I wrote a small historical article on him for a magazine assigment, so here's some background on his life..
Poiret has been deemed, “Fashion’s Picasso,” for his vivid colors, rejection of corsets, disregarding padded busts and doing away with tiny waists of almost every popular runway fashions of his time. He was clearly a non-conformist in the fashion industry and made drastic changes in the way the entire world viewed fashion. He is such an important designer because he changed not only the way women wore their clothing but also the way women carried themselves in general. Constricting whalebone corsets allow little freedom in the bosom area that Poiret so obviously promotes. He did not agree with the style of how corsets constrict the waist and wanted a change. Corsets have also been speculated to cause severe health problems and even death.
(this photo shows women's bodies while wearing a corset, and normally)

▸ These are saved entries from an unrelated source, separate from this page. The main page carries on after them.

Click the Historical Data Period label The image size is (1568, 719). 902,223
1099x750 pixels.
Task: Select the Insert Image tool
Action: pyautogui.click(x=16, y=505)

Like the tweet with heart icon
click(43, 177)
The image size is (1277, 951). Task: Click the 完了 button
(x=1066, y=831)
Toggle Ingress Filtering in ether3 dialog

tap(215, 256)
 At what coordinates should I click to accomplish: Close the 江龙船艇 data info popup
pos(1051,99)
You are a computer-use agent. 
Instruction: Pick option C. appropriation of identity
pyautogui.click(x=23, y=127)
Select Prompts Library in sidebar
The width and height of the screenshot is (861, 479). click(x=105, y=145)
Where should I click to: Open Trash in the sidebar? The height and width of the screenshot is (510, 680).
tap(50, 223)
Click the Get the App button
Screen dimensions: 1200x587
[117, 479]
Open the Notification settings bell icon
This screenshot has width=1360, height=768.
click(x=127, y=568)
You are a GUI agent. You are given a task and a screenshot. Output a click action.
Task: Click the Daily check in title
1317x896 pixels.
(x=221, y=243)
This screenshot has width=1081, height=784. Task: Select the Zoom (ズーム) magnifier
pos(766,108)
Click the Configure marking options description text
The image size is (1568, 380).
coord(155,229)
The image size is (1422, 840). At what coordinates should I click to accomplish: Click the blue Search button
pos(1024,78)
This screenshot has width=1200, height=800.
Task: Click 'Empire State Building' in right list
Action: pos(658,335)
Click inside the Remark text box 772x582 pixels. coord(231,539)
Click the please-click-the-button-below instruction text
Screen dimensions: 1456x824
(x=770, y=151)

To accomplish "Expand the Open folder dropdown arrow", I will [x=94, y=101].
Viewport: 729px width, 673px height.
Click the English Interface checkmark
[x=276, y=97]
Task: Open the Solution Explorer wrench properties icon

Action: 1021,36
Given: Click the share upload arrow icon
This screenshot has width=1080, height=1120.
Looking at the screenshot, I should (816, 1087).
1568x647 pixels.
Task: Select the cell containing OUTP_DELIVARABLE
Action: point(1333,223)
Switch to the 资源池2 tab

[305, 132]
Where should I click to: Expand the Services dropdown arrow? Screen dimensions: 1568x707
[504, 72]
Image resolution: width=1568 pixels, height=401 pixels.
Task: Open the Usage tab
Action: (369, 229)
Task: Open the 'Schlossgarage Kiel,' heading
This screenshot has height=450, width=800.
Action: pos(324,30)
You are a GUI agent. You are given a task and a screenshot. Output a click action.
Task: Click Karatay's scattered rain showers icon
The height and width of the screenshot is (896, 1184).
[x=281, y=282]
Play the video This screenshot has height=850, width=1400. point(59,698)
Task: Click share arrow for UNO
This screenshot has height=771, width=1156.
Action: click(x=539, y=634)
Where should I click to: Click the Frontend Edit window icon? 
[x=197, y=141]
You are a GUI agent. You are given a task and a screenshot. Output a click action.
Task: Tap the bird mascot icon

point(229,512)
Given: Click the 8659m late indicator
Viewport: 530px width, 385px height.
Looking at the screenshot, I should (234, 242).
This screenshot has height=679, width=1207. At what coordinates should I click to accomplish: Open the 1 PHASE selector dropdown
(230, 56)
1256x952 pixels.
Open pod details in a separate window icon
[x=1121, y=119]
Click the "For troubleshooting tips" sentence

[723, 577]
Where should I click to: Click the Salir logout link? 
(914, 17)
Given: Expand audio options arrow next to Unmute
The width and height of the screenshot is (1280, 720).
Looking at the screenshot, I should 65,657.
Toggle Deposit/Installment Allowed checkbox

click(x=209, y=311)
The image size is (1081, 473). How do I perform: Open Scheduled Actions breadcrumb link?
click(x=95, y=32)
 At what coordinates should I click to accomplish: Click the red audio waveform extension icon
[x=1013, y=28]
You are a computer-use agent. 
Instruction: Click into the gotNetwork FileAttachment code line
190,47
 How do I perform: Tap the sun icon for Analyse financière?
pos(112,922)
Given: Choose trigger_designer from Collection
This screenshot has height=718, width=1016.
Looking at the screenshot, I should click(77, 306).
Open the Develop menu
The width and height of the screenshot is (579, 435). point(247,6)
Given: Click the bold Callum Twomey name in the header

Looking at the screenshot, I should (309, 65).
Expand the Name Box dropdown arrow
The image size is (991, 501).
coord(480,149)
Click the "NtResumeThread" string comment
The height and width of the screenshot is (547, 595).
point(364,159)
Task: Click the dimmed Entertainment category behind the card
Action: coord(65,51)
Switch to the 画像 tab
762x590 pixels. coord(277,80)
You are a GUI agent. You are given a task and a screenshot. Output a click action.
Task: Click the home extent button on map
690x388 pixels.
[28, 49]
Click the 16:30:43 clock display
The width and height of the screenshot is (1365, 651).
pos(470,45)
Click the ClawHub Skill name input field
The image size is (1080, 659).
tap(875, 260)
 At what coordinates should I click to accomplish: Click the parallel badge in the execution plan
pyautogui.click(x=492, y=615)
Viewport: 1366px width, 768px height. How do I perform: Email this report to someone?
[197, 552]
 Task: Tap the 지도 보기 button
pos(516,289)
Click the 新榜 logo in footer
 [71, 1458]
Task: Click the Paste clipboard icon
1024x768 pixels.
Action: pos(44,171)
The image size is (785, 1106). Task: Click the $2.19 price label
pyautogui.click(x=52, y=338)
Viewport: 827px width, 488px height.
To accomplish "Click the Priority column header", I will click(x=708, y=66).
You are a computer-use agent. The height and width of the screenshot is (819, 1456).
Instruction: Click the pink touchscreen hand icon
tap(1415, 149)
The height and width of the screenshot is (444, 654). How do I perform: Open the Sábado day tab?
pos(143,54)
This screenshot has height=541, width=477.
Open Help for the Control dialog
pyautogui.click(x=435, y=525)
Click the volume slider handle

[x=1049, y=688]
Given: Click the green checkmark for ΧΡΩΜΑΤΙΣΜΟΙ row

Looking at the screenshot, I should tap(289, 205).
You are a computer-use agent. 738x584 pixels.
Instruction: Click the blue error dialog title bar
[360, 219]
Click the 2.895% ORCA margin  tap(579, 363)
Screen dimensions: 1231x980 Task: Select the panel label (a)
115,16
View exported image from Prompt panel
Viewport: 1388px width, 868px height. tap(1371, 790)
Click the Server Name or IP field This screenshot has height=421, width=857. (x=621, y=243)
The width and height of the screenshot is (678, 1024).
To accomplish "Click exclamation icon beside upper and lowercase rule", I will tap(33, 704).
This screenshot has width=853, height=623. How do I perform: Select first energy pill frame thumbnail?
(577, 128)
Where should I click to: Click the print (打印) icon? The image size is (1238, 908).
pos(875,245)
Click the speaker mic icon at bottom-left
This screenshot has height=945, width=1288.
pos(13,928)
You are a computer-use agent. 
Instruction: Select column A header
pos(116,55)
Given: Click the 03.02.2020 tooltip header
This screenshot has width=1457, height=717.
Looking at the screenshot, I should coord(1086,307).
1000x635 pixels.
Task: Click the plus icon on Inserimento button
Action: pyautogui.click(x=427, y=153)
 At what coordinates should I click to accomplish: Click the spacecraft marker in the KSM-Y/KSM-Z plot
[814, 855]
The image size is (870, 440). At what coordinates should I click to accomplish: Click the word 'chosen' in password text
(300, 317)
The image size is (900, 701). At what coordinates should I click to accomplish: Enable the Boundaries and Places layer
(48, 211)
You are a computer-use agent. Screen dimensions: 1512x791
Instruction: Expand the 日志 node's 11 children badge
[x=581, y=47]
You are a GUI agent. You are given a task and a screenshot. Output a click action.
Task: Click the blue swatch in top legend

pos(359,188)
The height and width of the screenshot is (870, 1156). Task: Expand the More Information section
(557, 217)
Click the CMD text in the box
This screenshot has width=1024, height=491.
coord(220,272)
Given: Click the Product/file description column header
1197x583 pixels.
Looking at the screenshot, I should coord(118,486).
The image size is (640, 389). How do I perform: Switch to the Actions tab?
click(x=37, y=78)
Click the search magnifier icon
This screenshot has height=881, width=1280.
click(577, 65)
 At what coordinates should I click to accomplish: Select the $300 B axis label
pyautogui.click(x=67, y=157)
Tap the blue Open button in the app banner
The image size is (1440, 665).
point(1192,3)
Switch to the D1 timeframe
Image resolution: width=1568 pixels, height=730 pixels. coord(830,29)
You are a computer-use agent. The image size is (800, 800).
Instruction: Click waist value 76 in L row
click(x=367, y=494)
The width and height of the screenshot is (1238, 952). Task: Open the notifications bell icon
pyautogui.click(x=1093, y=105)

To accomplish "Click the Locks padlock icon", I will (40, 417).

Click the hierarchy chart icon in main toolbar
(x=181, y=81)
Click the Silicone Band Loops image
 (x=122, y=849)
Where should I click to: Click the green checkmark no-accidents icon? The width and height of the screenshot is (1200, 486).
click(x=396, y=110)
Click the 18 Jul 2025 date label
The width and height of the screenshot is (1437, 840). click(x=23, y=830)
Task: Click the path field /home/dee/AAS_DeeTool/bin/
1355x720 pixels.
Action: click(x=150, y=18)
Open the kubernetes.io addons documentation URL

But don’t get Poiret wrong, he took the constriction of the bosom and simply applied it to a lower region of the female figure: the hemline. By doing this, he took constricted fashion to a new level in a rather abstract way that has never been seen before. “Is this where the name, “Picasso of fashion,” comes from?” you ask.
“I freed the bosom, shackled the legs, but gave liberty to the body,” Poiret said.
“I freed the bosom, shackled the legs, but gave liberty to the body,” Poiret said.
After he left his initial work place in Paris called House of Worth, he opened his own shop in 1903. History has it his customers submitted to his every wish due to the amount of trust they bestowed in him. But in order to make up for the lose fitting bosom area, he put women into skirts with hems so narrow that they could hardly walk.
love, polly
4 comments:
wow the dress are beautiful!
Beautiful So intriguing how his designs didn't restrict the waist but the legs instead :)
I just love the illustrations of Paul Poiret's work. Everything looks so glamorous and exotic!